Most people seemed amused and it went down quite well in all the Facebook groups I frequent – but there was one, in particular, where the knives came out in force.

“Disrespectful and offensive,” said one person, while an angst-ridden millennial described it as “a classless and distasteful attempt at satire”.

Satire? Satire?!? Look, it may be broad, and perhaps not terribly funny, but it’s certainly not satire. It’s just a throwback to ‘Delta and the Bannermen’. It’s not even a current photo, but rather one from a previous birth – it was up before we saw any pictures of the as-yet unnamed prince (my money’s on Edward, but we’ll see). I don’t know. There is a thing about fawning over the Royal Family, unless you’re a republican, in which case you consider them tax-dodging parasites (I used to, but it isn’t true, and it isn’t fair, and now I don’t). It’s particularly common on the other side of the pond, where there is unbridled adulation for the figurehead of a country they couldn’t wait to be rid of back in 1776; listen, she’s not your queen, and you’re pretty rude about Trump / Clinton / Obama (delete as applicable), so if you can have your fun, why can’t we? Or are some things more sacred than others?
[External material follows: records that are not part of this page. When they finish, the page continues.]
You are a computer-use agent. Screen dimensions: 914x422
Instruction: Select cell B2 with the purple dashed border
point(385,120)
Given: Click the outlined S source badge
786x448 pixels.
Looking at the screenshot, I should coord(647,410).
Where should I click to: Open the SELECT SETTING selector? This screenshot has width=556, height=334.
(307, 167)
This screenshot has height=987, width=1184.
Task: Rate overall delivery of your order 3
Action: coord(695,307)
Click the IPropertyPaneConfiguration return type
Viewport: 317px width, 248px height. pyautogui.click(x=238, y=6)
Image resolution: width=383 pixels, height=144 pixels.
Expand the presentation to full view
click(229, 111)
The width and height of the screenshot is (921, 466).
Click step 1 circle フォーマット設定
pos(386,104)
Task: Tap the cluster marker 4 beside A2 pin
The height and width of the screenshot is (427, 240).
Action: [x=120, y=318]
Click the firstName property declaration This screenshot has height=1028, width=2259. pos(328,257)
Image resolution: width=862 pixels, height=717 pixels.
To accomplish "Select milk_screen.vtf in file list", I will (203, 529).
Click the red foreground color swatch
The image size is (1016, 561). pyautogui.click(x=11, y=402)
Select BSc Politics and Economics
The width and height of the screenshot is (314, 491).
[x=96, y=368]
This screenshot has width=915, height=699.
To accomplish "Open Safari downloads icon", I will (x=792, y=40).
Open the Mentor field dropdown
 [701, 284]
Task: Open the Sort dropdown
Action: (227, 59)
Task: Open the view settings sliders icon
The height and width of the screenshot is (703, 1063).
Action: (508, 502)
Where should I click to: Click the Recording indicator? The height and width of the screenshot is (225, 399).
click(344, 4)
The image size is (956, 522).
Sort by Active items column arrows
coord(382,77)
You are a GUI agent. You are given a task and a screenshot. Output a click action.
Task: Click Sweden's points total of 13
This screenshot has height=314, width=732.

“You’re in America,” I said. “Over here in Britain, ridiculing the Royal Family is par for the course.”

“No,” said a woman I will not name, except to say that she complains about everything, most notably the casting of Jodie Whittaker. “No, it isn’t.”

That’s not to say that all Americans are offended and all Brits are on board; we may have Spitting Image but there is a movement, particularly since the death of Diana, towards granting the monarchy a reverence it arguably does not deserve. The queen is human. So is Prince William. No human is untouchable, not even royalty. I find it ironic that in twenty years time when this no-longer-small child is out partying and Clarence House’s damage control department is working overtime to keep the press happy, it’ll be absolutely fine to take the piss, but having a little fun with a picture of a newborn in which the newborn isn’t even bloody visible is somehow out of order. Seriously, you’re offended by a Photoshopped alien? There’s not much I can do about that, but if that’s really the case, I fear you may have set the bar rather low.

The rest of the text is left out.